Clearly they are not infallible. Jill Paton Walsh failed to find a UK publisher for her excellent A Knowledge of Angels that, self-published, went on to make it to the Booker shortlist. More significantly perhaps, the constant stream of tacky rubbish of TV spin-offs and 'celebrity' memoirs indicates that the output of the mainstream publishers is not a sign of quality, but a sign of perceived commerciality - and judging by the 'returns' piles I see in bookshops, that's an assessment that they frequently get wrong.

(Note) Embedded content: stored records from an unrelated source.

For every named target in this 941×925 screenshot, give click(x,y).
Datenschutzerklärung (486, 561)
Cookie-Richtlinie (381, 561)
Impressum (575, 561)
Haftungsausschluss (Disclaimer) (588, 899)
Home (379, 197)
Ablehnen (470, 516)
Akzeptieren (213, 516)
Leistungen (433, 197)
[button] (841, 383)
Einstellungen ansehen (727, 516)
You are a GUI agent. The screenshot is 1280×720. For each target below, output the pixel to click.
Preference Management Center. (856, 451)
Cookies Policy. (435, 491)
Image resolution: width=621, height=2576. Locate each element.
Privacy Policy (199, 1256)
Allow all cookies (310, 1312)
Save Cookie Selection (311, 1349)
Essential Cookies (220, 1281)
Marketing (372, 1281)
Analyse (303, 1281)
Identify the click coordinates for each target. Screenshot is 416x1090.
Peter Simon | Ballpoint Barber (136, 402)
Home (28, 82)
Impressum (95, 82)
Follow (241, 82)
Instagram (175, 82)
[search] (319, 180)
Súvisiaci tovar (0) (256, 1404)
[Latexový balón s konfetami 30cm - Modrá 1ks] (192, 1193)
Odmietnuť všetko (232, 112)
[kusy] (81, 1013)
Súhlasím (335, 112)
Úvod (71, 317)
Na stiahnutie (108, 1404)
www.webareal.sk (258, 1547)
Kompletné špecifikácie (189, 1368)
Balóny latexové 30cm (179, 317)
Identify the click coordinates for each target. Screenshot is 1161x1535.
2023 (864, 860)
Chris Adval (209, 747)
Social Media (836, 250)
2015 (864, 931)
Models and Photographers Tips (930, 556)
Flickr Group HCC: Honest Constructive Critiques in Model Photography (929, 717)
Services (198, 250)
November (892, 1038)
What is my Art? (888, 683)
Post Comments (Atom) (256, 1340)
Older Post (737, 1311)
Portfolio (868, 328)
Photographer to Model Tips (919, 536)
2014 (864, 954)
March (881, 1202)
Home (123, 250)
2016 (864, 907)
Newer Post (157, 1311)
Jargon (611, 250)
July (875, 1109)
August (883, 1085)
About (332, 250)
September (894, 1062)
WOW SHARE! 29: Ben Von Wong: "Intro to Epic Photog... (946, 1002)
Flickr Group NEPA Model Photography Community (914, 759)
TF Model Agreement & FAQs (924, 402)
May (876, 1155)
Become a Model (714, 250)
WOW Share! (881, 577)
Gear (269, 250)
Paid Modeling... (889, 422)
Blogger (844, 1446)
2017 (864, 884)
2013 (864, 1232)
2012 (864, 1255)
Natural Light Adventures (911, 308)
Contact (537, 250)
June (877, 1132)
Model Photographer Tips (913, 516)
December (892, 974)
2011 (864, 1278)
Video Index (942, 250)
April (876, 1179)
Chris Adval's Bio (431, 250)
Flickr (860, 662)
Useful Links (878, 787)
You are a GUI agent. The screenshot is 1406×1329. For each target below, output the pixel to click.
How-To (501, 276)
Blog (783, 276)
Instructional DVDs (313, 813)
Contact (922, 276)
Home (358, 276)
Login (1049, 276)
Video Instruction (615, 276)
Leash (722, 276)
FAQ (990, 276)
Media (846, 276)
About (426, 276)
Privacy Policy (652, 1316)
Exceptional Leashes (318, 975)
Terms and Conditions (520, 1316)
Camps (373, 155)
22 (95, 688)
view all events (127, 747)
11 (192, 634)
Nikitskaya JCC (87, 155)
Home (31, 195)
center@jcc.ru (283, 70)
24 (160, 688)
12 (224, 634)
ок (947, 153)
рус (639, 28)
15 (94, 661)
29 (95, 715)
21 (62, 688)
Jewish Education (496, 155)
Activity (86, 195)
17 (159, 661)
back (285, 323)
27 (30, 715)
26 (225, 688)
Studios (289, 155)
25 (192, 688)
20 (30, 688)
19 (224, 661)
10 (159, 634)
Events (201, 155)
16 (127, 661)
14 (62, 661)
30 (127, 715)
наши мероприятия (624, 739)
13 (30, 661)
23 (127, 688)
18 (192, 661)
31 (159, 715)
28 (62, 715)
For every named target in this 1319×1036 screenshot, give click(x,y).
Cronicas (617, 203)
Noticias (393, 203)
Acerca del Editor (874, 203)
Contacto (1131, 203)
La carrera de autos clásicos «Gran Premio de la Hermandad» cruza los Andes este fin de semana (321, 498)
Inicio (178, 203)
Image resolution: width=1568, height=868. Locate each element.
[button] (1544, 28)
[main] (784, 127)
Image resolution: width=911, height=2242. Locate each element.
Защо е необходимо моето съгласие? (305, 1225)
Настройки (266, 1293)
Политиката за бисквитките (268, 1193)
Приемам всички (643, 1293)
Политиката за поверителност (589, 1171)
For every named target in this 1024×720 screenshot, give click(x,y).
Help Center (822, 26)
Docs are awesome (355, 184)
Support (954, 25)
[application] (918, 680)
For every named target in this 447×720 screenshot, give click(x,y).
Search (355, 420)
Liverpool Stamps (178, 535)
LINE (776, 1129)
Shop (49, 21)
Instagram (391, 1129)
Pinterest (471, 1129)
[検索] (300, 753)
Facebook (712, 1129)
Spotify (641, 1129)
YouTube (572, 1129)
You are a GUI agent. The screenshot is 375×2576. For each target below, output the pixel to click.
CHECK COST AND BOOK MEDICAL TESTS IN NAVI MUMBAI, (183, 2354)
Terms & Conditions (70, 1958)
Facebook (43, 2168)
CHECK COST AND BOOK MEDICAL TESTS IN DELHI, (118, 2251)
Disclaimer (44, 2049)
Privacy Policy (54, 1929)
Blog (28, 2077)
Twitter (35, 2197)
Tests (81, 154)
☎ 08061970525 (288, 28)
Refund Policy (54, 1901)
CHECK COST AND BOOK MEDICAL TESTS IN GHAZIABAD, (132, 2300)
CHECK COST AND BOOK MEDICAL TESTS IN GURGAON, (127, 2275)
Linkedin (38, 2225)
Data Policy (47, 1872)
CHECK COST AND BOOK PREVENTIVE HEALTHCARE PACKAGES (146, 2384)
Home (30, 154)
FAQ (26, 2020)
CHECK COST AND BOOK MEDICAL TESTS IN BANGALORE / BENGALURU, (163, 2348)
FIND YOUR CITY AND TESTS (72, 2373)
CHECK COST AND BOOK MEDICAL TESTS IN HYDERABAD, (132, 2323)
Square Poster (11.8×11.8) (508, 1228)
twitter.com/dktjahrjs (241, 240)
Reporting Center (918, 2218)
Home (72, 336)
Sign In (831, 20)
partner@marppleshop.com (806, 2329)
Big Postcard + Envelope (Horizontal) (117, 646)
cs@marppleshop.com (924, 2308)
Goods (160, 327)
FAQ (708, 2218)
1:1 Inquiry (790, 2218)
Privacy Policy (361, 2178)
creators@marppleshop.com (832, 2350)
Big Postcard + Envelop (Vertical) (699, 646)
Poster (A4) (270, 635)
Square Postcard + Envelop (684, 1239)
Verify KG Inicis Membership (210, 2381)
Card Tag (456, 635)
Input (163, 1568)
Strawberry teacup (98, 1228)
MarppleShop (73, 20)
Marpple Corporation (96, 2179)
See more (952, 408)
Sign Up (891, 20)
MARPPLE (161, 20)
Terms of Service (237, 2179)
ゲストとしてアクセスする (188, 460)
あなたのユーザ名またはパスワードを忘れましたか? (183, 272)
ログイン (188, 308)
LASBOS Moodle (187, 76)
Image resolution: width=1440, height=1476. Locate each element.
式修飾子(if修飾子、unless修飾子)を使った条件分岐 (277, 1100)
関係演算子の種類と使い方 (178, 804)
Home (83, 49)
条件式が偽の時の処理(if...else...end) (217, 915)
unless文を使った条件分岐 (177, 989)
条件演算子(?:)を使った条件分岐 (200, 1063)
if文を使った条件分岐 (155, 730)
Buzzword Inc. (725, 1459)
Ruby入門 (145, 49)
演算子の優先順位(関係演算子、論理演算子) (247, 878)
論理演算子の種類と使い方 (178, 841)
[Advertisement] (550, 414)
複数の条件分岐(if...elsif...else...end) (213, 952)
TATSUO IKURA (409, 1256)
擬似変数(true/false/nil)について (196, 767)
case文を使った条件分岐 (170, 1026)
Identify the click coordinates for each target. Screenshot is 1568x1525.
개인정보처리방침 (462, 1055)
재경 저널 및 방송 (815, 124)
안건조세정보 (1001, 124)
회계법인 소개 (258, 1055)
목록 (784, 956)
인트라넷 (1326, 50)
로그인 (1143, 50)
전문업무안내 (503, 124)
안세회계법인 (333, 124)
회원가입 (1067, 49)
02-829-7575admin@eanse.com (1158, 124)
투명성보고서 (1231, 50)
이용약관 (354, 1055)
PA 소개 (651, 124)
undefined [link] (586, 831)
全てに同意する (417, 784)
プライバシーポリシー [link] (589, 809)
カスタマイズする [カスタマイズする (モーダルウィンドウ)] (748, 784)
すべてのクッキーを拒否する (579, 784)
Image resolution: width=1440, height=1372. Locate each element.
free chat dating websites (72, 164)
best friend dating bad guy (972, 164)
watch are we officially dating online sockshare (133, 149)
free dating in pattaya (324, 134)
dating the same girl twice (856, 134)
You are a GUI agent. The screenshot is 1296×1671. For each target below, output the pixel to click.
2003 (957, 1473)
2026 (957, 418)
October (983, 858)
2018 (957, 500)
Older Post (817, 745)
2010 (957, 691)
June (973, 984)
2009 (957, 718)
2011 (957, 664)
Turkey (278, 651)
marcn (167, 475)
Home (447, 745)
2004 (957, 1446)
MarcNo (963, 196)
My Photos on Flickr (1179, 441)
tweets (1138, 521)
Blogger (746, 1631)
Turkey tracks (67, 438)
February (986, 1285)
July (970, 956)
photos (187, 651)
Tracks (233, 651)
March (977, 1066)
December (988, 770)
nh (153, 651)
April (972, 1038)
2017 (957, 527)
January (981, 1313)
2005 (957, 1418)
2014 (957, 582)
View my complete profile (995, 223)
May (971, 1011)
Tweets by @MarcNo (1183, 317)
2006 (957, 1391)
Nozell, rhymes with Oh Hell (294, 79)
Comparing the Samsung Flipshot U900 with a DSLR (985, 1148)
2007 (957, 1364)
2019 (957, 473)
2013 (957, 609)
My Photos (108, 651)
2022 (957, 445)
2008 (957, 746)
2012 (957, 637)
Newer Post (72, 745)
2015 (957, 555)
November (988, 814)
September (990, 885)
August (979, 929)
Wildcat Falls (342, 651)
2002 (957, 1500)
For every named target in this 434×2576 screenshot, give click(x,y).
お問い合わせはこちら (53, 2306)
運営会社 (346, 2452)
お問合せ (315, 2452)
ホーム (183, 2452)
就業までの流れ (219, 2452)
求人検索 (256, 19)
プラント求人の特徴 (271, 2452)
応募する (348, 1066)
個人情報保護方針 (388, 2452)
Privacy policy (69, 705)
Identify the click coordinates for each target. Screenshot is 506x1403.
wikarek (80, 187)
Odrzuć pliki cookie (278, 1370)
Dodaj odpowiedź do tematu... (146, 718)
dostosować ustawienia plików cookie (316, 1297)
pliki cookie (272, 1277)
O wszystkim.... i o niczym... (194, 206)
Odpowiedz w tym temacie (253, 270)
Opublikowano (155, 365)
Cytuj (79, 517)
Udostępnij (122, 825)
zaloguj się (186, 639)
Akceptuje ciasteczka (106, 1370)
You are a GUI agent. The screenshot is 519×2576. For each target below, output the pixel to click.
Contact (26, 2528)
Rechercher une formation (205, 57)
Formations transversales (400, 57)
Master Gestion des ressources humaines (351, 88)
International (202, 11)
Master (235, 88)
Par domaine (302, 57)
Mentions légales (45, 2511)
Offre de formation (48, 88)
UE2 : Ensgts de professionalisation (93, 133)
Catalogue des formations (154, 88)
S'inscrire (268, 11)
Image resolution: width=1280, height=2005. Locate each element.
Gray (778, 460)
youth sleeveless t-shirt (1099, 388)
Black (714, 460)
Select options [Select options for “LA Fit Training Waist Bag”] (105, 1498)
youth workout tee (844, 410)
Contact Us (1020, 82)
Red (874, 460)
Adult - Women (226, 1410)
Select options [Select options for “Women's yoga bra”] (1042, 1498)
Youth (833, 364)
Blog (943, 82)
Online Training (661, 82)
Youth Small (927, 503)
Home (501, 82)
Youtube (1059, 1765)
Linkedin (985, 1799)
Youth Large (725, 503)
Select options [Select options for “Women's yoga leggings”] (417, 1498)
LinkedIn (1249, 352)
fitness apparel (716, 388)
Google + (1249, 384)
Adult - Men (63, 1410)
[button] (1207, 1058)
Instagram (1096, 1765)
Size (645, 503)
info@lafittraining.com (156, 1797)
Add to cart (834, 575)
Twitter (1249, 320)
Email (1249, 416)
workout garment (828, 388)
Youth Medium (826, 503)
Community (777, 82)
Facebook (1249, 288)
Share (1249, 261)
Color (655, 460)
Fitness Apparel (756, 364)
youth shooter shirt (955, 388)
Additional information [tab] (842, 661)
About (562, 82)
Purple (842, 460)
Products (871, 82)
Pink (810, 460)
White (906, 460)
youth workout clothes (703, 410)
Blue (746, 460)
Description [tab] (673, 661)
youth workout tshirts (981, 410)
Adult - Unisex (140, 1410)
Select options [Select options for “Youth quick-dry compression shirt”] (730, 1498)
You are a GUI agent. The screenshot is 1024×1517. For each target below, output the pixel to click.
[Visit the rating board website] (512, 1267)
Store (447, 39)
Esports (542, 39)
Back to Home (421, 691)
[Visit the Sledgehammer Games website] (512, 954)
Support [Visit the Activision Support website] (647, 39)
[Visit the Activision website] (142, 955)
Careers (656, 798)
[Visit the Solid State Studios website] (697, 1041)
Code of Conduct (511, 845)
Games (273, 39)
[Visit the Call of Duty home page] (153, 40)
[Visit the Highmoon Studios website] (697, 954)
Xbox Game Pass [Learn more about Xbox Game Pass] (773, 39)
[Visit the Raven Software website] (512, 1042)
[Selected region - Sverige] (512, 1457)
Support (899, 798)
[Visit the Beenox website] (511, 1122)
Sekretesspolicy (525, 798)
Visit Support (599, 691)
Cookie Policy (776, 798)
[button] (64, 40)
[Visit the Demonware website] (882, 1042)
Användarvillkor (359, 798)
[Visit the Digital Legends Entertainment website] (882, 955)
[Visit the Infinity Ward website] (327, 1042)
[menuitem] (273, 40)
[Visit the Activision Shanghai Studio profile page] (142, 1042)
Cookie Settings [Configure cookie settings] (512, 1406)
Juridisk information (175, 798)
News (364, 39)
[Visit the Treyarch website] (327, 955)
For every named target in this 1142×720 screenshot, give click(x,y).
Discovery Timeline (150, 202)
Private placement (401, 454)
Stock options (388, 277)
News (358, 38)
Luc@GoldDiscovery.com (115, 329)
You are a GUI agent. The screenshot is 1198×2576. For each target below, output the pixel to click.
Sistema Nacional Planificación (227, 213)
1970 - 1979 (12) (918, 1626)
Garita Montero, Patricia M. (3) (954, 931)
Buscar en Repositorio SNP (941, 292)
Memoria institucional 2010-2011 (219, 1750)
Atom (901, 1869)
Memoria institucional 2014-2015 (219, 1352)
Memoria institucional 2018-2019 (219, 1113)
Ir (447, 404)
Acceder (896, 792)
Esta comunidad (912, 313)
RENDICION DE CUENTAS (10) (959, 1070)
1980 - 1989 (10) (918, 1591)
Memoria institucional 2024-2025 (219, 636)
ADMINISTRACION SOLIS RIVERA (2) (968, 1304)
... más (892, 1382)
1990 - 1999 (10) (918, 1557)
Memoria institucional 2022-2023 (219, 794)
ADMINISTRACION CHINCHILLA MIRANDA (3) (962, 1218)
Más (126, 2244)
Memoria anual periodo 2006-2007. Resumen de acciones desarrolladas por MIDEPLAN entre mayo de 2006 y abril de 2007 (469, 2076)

So why does the 'essential badge of quality' idea persist? Well, it's an industry dominated by the big players and the current situation suits them very well. The last thing they want is for the book-buying public to realise that there are many excellent books reaching the marketplace via self-publishers and small independent presses.
The solution lies with ourselves - and the small independent booksellers.
As authors/publishers we have to ensure that we produce books of quality: books that are well-written, original, professionally edited and proofread, and competitively priced. Then we have to supply the bookshops with good point-of-sale materials to help the books sell.
The independent booksellers are unable to compete with the chains selling the top-sellers at knockdown prices. Where they can compete is on choice. They can offer their customers titles not available in the chains and they can establish a readership base for local authors - authors who are available for book-signings and any other events the bookshops care to arrange as part of their activities aimed at building a relationship with their clients.
This is a partnership that has to work. I can feel the tide turning.
Good luck with Soul Identity, Dennis. I hope it sells in millions.